Sunday, October 19, 2008
Adrift in the Desert
“The Sheltering Sky” by Paul Bowles was first published in 1949. It was his first novel and it entered the New York Times best-seller list on January 1,1950. He subsequently wrote three other highly acclaimed novels. Paul Bowles was also a well known composer, a travel writer, a short story writer, a translator and a poet. He died in Morocco in 1999 at the age of 89.

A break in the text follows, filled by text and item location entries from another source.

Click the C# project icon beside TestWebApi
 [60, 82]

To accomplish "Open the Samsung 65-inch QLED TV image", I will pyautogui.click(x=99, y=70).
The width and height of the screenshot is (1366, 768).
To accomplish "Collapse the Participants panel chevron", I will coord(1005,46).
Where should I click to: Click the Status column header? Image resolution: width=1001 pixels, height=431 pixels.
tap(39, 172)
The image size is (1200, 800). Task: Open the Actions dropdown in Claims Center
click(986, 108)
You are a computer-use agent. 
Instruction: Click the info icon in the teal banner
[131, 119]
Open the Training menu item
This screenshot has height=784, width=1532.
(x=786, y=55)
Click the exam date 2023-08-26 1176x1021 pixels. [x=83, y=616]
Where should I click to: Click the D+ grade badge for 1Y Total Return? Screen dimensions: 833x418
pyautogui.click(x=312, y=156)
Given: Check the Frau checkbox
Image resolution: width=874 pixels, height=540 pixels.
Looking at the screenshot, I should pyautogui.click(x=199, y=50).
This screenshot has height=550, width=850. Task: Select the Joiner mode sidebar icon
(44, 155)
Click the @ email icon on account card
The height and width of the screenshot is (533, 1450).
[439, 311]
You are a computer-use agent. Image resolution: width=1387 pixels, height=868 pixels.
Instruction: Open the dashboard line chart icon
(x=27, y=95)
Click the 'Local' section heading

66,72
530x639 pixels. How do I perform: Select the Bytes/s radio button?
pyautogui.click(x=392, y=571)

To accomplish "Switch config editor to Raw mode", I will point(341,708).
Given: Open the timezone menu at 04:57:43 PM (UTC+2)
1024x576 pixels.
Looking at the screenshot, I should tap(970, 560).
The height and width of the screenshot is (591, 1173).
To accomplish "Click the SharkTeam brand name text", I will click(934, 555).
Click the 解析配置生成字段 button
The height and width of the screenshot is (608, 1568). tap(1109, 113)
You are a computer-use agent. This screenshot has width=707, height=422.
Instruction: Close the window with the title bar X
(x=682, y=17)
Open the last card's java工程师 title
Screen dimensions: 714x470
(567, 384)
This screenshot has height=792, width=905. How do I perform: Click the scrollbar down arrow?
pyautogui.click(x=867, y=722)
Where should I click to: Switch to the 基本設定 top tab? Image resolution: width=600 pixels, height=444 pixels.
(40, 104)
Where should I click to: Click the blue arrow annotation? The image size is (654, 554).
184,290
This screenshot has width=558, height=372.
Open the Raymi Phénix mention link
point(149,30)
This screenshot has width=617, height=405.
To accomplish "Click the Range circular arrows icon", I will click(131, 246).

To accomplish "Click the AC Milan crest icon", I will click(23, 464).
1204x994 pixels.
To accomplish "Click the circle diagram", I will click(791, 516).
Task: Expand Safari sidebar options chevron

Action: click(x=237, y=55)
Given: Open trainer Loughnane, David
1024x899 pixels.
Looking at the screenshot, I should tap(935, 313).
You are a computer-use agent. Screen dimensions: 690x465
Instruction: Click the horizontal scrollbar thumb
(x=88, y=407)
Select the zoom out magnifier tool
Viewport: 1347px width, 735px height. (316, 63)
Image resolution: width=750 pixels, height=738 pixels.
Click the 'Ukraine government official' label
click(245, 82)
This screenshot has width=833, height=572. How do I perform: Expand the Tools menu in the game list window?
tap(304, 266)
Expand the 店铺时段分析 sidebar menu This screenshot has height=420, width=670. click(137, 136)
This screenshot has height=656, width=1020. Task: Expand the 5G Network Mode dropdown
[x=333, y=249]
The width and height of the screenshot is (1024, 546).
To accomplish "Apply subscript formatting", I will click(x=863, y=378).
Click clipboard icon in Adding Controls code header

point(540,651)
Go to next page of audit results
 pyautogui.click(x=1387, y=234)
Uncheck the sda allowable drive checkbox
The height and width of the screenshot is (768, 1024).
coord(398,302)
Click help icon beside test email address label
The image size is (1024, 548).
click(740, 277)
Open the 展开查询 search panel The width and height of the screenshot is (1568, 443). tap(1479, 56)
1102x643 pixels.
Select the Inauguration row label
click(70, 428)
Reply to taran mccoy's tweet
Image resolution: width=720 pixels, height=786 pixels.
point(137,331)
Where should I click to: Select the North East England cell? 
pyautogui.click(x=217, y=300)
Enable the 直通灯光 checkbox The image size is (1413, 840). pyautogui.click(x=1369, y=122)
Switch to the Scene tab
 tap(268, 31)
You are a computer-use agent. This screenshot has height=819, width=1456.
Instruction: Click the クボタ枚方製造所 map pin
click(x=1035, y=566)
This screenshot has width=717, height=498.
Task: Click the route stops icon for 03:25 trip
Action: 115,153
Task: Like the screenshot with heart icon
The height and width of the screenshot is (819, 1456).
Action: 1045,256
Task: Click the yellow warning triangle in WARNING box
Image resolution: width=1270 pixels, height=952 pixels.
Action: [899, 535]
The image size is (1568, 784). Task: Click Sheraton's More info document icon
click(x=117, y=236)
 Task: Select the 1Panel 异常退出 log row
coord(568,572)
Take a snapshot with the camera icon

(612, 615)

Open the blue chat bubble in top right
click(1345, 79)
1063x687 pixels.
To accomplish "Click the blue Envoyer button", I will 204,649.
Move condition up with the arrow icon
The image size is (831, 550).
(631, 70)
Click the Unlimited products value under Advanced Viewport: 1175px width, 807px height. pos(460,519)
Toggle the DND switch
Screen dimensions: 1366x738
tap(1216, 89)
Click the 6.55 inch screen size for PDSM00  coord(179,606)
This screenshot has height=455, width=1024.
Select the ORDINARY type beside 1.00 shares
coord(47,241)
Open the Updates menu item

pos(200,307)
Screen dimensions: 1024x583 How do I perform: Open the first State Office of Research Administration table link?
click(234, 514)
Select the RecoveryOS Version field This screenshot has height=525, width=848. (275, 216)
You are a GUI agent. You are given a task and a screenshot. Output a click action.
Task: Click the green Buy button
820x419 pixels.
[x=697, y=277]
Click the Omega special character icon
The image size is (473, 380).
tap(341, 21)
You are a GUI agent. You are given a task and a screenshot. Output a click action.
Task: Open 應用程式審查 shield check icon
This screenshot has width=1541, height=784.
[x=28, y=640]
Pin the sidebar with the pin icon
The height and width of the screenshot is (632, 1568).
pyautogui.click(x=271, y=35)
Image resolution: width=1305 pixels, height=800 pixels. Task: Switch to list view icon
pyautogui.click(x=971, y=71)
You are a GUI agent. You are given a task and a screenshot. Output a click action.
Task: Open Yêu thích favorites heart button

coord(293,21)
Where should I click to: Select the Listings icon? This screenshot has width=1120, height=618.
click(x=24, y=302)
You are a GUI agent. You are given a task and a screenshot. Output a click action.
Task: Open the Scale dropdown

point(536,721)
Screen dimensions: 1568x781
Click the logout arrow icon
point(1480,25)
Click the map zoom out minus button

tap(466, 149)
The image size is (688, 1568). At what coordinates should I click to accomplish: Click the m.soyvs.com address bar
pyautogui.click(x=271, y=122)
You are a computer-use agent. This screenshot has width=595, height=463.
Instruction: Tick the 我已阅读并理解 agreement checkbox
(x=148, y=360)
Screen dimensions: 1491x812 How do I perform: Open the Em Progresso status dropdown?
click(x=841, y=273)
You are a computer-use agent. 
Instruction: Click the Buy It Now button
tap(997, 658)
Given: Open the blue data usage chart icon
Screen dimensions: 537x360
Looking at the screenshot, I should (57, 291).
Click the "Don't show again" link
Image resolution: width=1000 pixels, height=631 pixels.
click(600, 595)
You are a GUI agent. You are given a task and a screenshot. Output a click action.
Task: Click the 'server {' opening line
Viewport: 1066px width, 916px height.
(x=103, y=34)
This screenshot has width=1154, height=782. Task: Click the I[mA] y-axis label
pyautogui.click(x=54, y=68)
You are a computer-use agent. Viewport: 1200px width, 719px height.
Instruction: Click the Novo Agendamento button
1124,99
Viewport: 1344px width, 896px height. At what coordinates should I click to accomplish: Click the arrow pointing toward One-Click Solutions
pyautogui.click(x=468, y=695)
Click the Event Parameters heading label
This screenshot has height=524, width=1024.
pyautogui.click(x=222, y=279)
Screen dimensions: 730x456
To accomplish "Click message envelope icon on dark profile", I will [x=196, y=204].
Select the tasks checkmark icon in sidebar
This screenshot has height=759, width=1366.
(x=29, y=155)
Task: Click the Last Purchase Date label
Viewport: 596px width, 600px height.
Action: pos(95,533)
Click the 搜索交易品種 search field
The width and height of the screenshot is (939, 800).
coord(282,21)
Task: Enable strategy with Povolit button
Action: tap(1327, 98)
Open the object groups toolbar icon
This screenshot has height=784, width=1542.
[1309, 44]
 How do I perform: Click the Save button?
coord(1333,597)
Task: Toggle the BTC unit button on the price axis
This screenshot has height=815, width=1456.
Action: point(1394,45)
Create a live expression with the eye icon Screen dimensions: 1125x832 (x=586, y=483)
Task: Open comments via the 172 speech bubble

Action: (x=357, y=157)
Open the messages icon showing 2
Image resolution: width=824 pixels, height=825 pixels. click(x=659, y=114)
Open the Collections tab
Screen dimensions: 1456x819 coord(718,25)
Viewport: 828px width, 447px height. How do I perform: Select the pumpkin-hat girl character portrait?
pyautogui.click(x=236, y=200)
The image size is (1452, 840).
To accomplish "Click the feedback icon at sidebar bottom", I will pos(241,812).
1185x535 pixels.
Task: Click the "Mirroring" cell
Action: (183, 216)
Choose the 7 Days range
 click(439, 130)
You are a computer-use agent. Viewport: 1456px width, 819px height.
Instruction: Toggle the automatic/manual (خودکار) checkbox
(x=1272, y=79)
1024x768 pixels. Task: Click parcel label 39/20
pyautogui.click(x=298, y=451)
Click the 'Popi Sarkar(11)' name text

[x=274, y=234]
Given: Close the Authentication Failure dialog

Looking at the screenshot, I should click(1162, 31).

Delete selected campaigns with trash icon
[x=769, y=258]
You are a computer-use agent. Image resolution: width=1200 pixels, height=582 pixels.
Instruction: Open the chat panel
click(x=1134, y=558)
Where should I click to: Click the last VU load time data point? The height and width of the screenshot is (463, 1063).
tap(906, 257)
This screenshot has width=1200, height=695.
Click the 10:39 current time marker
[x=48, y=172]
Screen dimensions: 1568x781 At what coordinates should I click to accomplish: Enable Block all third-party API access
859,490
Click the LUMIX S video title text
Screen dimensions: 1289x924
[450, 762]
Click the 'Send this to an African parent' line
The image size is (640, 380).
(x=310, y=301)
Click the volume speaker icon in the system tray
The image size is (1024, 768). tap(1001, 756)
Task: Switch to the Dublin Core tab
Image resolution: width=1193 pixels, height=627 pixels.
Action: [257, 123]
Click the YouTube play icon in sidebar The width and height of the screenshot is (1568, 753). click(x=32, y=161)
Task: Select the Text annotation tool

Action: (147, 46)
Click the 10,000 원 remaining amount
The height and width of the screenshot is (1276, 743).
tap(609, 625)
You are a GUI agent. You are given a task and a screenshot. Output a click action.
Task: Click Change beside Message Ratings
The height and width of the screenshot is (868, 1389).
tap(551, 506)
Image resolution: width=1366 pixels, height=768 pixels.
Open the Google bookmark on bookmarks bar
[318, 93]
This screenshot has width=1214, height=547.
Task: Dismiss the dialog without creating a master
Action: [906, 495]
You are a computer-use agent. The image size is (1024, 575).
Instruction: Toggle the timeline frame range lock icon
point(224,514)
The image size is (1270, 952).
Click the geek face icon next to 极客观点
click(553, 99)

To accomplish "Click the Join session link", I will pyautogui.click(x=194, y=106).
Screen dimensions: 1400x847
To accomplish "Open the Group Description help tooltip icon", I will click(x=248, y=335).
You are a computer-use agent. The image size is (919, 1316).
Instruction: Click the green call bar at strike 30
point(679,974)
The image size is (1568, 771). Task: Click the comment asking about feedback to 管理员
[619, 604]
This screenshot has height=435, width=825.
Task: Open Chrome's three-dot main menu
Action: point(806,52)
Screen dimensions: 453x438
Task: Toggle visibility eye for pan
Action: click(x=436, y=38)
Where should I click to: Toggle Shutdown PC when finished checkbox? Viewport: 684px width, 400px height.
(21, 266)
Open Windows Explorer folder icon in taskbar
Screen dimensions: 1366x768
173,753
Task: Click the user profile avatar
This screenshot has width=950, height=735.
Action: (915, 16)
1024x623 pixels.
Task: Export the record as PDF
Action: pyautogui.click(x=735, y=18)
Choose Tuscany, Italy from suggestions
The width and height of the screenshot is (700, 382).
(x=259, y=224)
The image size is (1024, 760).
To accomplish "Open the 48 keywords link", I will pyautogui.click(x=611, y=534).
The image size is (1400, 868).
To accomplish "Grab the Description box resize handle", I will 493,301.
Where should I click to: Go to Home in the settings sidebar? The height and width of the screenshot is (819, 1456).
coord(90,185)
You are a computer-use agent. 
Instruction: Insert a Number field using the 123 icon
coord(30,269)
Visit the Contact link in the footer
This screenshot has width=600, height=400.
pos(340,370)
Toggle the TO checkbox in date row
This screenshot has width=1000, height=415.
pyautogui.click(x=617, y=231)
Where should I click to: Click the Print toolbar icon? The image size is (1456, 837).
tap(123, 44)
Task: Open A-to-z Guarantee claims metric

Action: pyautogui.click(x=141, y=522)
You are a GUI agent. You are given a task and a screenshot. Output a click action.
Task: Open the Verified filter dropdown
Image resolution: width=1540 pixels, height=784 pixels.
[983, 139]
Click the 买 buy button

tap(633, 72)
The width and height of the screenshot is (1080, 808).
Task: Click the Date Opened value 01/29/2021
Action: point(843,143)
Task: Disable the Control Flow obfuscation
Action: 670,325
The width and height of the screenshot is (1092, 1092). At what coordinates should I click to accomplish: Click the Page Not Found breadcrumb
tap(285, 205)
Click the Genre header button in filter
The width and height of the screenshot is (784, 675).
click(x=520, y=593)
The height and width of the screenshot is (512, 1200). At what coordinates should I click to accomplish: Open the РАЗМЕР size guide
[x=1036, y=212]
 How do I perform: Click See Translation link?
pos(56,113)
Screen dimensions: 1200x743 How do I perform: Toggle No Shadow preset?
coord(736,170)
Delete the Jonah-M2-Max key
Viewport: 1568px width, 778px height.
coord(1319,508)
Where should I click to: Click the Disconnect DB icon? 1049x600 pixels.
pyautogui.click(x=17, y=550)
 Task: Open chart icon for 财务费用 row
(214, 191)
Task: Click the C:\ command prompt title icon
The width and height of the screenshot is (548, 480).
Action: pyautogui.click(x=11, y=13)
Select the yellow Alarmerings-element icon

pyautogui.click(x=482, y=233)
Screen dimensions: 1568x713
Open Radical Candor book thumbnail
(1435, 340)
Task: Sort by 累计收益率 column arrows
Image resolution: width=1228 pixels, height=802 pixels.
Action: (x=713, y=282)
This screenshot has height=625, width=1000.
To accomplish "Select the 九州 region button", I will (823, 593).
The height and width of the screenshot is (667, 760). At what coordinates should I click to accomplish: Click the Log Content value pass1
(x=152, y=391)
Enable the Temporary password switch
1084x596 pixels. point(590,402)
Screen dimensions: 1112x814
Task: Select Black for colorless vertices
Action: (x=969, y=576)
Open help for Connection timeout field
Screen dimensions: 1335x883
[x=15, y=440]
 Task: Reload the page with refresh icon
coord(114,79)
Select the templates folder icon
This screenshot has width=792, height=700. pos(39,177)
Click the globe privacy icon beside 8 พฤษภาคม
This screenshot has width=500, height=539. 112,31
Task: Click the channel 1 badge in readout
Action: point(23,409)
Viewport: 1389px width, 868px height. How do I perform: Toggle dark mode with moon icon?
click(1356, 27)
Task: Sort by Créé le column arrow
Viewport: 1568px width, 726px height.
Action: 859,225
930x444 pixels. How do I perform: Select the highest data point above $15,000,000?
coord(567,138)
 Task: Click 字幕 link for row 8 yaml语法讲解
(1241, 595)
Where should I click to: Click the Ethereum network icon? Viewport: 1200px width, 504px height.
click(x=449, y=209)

“The Sheltering Sky” is the story of Port and Kit Moresby, a young, affluent married couple from New York, who consider themselves travelers but not tourists. They had crossed the Atlantic with the intention of keeping as far as possible from the places which had been touched by the war. They were able to find boat passage to North Africa. The Moresbys were traveling with their so-called friend Tunner. The three travelers find themselves drifting in the strange cities and desolate desert of North Africa. They encounter the Lyles a strange English twosome who may or may not be mother and son. The travelers have little understanding of the alien culture of the people they encounter in these cities. While Port wants to immerse himself in the solitude of the desert, Kit seems to be terrified of it. There is an emotional void in the marriage of Kit and Port, and Kit turns to Tunner for a connection. Then Port suggests they separate from Tunner and travel by bus to Bou Noura. Once in Bou Noura he convinces Kit to move onto El Ga’a, where it is a lot warmer because Port is cold all the time. On the bus to El Ga’a Port develops a fever and chills. When they arrive in El Ga’a they discover there is an epidemic of meningitis. A young Arab helps them find a truck to take them yet further into the desert to the city of Sba. There Kit finds the French “Chef De Poste” who gives them a room, diagnoses Port with typhoid, gives Kit medicine to administer to Port every two hours and leaves them on their own.
Here in the remote city of Sba, Port’s alienation escalates as he becomes lost in the delirium of his fever. When the inevitable happens, Kit escapes reality by losing herself in the wilderness of the desert and submerges herself into the alien culture she fears, until she too is lost.
Paul Bowles’ vivid descriptions of the desert, the heat, the light, the dust, the sounds, make it come alive to the reader with all its beauty and terror. Some critics have called the desert the main character in this novel of “psychological terror”. Bowles describes in beautiful prose what can happen when man inevitably succumbs to the all encompassing power of the unfathomable desert.